▶ **PROMPT**:
Exact reproduction required: the lines below from the line with "This screenshot has width=1038, height=1148." to the line with "Click the TrueCommand", both ends included, and no others.

<<<<

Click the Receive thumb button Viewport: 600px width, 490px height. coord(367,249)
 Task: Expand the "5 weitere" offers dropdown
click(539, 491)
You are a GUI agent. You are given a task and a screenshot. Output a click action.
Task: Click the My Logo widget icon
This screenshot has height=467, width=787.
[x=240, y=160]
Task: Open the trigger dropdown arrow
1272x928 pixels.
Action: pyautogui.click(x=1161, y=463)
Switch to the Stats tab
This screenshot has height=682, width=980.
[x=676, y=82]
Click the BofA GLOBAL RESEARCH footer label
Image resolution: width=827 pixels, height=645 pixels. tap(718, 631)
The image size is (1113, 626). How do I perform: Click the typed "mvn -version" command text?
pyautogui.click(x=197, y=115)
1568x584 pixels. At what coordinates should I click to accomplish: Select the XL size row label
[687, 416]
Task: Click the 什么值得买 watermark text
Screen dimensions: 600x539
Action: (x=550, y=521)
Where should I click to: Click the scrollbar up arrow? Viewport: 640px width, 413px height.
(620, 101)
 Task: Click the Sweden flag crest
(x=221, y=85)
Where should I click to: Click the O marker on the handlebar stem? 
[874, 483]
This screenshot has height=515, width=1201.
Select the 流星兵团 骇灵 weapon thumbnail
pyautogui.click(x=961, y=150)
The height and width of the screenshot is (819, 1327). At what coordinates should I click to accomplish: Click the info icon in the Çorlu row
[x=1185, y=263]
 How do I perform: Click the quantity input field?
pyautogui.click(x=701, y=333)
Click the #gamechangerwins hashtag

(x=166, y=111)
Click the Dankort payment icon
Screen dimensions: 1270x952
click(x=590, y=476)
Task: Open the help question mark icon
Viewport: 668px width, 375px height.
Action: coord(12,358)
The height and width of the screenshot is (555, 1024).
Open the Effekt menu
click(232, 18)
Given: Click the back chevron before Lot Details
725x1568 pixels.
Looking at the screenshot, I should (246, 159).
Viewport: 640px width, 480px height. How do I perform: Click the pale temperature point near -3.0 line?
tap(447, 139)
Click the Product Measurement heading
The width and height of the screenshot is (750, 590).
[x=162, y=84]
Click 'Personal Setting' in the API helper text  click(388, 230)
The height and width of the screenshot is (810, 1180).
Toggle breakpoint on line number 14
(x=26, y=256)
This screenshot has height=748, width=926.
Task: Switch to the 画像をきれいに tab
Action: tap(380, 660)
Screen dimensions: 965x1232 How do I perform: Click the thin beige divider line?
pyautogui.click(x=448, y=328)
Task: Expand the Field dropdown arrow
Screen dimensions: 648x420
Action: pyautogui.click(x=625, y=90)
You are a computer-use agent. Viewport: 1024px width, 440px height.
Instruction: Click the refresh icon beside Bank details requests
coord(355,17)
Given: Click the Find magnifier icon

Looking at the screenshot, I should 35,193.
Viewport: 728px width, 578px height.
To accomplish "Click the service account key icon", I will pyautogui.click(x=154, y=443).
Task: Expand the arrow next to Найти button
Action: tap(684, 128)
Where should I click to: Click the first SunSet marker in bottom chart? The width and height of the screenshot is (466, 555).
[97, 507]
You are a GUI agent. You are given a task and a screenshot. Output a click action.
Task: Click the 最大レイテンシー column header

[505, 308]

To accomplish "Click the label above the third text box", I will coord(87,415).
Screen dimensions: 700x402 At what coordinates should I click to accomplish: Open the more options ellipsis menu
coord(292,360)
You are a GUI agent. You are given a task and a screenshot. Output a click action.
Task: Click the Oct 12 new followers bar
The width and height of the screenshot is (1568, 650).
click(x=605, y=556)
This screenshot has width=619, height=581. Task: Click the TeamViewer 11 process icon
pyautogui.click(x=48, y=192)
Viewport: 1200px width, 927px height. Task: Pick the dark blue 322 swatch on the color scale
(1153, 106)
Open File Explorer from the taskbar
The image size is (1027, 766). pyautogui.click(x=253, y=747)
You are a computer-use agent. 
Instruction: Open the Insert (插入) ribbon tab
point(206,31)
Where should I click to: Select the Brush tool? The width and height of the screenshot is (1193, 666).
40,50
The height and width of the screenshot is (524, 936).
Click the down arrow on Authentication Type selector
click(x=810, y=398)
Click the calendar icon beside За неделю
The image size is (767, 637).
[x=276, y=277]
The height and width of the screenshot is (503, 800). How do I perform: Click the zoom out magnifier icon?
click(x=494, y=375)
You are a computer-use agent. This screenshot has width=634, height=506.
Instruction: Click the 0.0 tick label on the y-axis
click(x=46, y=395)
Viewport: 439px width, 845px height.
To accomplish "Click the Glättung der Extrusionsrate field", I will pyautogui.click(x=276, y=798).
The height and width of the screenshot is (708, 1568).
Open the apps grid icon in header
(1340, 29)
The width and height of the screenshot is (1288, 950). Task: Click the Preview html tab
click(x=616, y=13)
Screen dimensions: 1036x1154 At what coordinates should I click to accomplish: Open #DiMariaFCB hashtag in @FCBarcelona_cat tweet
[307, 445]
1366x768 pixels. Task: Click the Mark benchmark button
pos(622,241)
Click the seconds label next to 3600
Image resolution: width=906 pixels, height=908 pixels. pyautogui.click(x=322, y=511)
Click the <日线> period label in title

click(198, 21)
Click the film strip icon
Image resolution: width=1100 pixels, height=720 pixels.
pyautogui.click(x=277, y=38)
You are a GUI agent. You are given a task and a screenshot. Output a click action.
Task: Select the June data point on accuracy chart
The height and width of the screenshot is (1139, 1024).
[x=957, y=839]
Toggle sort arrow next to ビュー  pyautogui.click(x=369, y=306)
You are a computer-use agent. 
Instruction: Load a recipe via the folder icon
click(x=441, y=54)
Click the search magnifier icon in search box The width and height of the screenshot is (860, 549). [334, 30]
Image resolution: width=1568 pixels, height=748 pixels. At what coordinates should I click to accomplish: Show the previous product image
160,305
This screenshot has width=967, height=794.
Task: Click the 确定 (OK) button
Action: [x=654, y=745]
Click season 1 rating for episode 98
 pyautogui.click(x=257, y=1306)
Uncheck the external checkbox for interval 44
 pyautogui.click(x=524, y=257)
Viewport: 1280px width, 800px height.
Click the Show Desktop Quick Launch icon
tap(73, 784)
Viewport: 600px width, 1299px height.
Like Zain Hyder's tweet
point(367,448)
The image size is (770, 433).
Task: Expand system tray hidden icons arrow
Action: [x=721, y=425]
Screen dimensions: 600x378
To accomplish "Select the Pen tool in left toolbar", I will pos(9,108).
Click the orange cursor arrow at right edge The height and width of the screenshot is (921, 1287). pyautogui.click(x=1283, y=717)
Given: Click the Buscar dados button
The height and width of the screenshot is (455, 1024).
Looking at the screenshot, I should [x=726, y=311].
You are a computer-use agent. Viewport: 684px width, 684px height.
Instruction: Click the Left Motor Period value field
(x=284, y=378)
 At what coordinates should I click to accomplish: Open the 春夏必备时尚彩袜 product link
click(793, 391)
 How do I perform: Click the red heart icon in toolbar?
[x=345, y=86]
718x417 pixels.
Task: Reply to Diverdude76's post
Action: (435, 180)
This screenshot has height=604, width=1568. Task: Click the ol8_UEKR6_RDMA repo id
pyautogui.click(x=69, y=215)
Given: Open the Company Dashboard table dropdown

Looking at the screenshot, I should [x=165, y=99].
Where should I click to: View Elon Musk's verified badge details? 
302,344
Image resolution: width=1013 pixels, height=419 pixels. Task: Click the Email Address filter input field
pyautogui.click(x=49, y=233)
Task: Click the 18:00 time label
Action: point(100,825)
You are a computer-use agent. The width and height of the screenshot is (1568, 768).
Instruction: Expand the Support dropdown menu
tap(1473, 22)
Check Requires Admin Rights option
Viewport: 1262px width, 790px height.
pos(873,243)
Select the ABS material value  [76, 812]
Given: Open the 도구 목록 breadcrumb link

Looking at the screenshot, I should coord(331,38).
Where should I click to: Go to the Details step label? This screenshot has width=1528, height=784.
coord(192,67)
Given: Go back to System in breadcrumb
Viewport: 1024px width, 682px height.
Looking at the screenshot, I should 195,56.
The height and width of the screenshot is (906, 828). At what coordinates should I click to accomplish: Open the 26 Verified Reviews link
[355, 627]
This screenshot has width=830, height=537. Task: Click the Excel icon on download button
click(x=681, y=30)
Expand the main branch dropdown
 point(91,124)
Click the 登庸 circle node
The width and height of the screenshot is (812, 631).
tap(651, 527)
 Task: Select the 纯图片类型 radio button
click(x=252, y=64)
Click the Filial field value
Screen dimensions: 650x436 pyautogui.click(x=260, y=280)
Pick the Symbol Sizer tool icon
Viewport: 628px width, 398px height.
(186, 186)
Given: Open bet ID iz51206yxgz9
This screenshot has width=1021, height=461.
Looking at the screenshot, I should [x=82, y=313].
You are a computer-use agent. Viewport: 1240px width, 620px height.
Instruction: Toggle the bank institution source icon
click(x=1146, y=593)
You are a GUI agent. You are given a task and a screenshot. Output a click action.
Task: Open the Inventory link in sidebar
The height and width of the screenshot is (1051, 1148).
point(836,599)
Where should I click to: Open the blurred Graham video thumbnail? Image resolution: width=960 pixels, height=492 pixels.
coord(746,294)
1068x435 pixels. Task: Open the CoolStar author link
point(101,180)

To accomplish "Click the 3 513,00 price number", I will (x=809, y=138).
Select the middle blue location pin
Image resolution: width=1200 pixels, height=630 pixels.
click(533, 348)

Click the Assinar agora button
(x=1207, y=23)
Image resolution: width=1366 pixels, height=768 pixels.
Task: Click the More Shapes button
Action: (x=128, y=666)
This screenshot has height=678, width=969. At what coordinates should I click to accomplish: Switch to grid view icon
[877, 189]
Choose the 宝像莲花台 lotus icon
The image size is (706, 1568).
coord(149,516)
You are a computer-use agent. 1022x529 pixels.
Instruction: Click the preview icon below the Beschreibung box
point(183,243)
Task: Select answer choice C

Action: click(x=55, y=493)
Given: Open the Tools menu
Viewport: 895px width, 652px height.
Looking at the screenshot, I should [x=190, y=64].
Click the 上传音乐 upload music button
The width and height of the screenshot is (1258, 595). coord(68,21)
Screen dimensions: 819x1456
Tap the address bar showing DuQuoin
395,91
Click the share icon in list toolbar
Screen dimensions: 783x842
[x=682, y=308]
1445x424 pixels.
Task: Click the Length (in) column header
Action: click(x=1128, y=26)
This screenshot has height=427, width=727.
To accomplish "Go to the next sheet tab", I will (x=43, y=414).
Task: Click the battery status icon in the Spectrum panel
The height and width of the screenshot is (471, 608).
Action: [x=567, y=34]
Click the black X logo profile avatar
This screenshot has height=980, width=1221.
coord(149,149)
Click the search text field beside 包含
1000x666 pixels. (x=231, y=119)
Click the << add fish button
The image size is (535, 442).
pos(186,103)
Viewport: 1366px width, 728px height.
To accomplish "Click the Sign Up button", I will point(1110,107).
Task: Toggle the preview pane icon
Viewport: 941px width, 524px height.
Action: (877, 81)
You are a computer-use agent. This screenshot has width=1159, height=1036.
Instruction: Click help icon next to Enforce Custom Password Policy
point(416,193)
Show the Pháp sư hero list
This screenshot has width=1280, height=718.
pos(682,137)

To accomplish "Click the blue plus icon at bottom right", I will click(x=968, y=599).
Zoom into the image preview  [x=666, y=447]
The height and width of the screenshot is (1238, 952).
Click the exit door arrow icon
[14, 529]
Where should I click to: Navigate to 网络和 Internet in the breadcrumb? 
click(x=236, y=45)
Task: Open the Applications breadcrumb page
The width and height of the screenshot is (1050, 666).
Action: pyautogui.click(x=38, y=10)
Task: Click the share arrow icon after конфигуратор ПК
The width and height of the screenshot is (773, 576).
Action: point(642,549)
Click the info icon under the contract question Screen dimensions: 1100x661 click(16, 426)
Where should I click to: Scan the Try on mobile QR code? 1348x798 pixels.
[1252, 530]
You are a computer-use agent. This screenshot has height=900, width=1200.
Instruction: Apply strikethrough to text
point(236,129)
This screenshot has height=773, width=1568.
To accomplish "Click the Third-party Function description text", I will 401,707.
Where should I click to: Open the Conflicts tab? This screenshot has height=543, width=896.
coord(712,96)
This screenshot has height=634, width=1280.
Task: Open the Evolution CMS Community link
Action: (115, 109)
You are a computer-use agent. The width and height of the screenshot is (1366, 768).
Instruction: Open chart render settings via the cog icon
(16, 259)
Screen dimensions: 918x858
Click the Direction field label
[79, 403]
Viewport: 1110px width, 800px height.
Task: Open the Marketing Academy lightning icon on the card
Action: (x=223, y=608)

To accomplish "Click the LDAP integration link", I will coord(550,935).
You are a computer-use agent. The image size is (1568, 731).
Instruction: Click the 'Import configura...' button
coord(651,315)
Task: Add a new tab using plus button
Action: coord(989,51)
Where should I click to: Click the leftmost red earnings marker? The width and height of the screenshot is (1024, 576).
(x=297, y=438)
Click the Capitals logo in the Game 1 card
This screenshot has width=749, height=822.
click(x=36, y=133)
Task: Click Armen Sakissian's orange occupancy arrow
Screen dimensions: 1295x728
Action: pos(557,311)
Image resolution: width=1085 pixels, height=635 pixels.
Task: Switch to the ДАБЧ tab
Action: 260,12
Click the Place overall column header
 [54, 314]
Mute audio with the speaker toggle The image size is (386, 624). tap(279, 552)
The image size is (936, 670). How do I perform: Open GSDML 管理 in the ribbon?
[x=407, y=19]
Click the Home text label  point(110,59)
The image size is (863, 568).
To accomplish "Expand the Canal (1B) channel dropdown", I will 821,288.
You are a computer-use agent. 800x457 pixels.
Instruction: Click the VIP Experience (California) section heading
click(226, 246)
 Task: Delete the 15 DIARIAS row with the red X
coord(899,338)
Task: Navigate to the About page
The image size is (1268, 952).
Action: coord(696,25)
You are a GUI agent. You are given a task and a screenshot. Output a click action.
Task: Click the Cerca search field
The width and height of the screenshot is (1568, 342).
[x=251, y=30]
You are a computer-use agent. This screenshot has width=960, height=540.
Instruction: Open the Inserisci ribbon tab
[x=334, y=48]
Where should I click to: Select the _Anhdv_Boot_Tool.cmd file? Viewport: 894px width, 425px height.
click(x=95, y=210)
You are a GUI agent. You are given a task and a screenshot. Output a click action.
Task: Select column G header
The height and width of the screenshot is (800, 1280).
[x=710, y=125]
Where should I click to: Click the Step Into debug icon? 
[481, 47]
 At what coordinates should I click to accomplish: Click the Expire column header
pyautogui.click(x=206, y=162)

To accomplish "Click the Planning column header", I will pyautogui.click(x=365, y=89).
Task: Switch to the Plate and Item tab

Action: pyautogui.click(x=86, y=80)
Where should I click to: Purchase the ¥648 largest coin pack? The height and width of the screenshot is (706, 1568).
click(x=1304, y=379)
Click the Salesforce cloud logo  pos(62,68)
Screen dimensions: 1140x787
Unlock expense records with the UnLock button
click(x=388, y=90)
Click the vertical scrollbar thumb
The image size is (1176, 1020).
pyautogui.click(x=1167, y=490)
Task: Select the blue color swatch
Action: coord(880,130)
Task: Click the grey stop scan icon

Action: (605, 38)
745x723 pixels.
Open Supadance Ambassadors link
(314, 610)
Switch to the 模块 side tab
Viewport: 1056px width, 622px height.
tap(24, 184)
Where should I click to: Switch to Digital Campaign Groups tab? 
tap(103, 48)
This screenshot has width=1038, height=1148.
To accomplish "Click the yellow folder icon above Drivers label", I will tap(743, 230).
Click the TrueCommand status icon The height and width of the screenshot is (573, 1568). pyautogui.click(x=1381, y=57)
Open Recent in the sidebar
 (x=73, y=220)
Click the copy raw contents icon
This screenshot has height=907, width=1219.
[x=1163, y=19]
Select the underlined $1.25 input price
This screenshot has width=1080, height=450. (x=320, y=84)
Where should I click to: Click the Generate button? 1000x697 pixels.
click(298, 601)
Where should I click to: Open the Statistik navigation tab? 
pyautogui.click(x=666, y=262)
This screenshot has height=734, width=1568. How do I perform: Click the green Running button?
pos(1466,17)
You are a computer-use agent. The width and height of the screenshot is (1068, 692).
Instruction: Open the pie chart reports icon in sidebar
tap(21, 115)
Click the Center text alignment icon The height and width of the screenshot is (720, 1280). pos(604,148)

>>>>

▶ **TASK OUTPUT**:
This screenshot has width=1038, height=1148.
To accomplish "Click the yellow folder icon above Drivers label", I will tap(743, 230).
Click the TrueCommand status icon The height and width of the screenshot is (573, 1568). pyautogui.click(x=1381, y=57)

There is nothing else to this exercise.